About 9 in 10 children live with their mothers after divorce or separation.  Only about seven percent live with their fathers, and a very small number live with both parents equally. Although 13 percent of court orders are for shared custody, the children actually live with their mothers in most of these cases (Department of Justice Canada, 1999).  The overwhelming majority of access (or contact) parents are, therefore, fathers.  The average parenting agreement awarded by the court gives a parent "reasonable access", although some agreements specify the kind and nature of access.[1]

The typical Canadian post-separation parenting arrangement involves a custodial mother and a father awarded reasonable access.  Only one percent of Canadian fathers are denied access after separation or divorce, in keeping with the widely held view, spelled out in subsection 16(10) of the Divorce Act,that a child should have as much contact with each parent as is consistent with the best interests of the child.

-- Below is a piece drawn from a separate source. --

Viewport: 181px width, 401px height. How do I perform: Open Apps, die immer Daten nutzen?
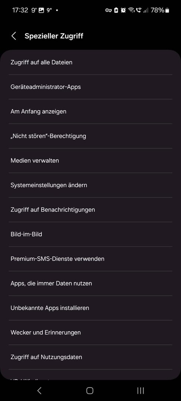[90, 283]
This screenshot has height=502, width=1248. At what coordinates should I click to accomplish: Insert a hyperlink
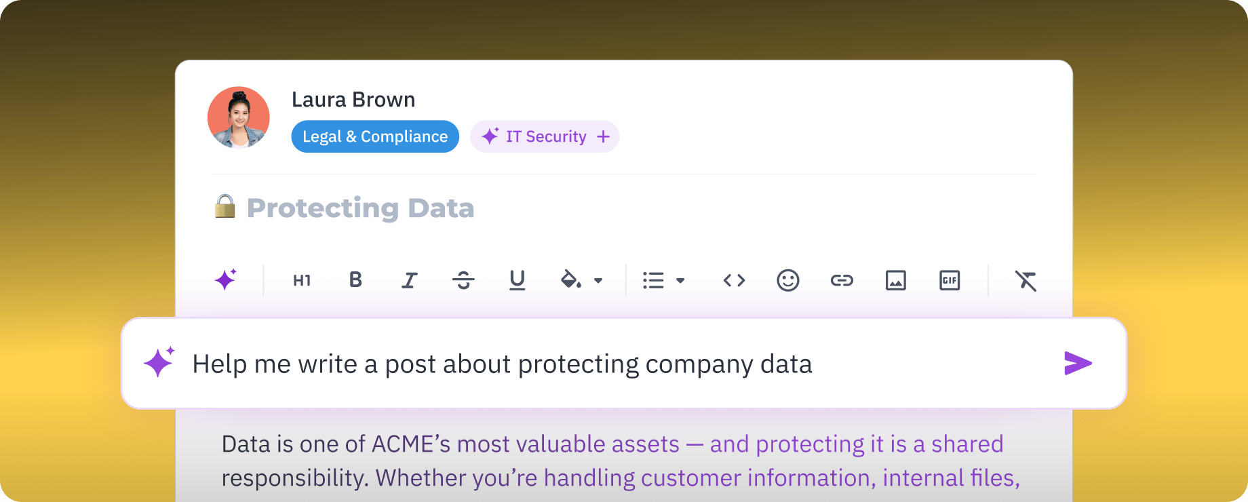(x=842, y=280)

The problem of access enforcement has gained prominence in recent years with access parents' complaints about access denial, and growing concern about finding legal solutions to disputes over access that will genuinely serve the child's best interests.  Traditional legal sanctions, such as civil contempt, seem to be rarely used, mainly because they are not seen to serve the child's best interests but also because evidence suggests that access denial is only one of a cluster of problems that beset some couples and that may best be dealt with together.

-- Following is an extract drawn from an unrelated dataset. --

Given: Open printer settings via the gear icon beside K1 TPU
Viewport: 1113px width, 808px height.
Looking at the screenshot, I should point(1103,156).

At the same time, concern is growing about the apparent failure of access parents to exercise the access they are awarded.  If it is in the child's best interests to maintain contact with both parents, then clearly it is important that both parents maintain that contact for the child's sake.

This report addresses the following questions:

  • What is the extent of the problem of unwarranted access denial on the part of custodial parents in Western, common-law jurisdictions?
  • What is the extent of the problem of non-exercise of child access on the part of non-custodial parents in Western, common-law jurisdictions?
  • What are the strengths and weaknesses of the available data on access denial and non-exercise of access?
  • What program and service models exist in Western, common-law jurisdictions to address the problem of enforcing access orders?  What model or models are in use in Canada?
  • Have evaluations been undertaken on the effectiveness of existing programs and services, and what were the results?  Are there effective programs and services that should be given consideration in the Canadian context?
  • What specific program approaches to access enforcement exist in Canada at the federal, provincial and territorial levels?  What do the evaluations of these programs tell us in terms of impact and effectiveness in addressing access issues, and in terms of benefits to the legal system, the social services system, parents and children?

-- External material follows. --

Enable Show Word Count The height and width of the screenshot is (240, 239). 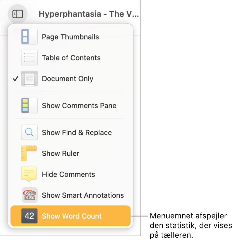[x=72, y=216]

This report examines the problems of unwarranted access denial and failure to exercise access from three different perspectives.  Chapter 1 explores the state of research on the incidence of access denial and failure to exercise access, and what the research says about the importance of ongoing contact for children.  Chapter 2 sketches legislative approaches to access enforcement that have been adopted by Canadian provinces and territories, as well as the two very different jurisdictions of Australia and Michigan in the United States.  Chapter 3 examines research on and evaluation of the efficacy of some programs and services being used by various jurisdictions to resolve access disputes in ways that conform to children's best interests.

Given the very short span of the project, the research consisted primarily of a scan of law and social scientific journals and of the Web sites of family law research organizations and institutions.  The document review used to develop the sketches of the various provincial and territorial approaches to access enforcement was augmented by telephone calls to members of the Federal-Provincial-Territorial Family Law Committee, and limited telephone contact with program directors in some provinces.  Given the time frame, not all committee members could be reached.  The document review of the State of Michigan's model of access enforcement was also augmented by telephone interview with state officials in the office responsible for overseeing the county-based programs.

The content of the report is meant to be neither a comprehensive nor an exhaustive examination of the issues.  However, the author hopes that it does shed light on some of these complex matters.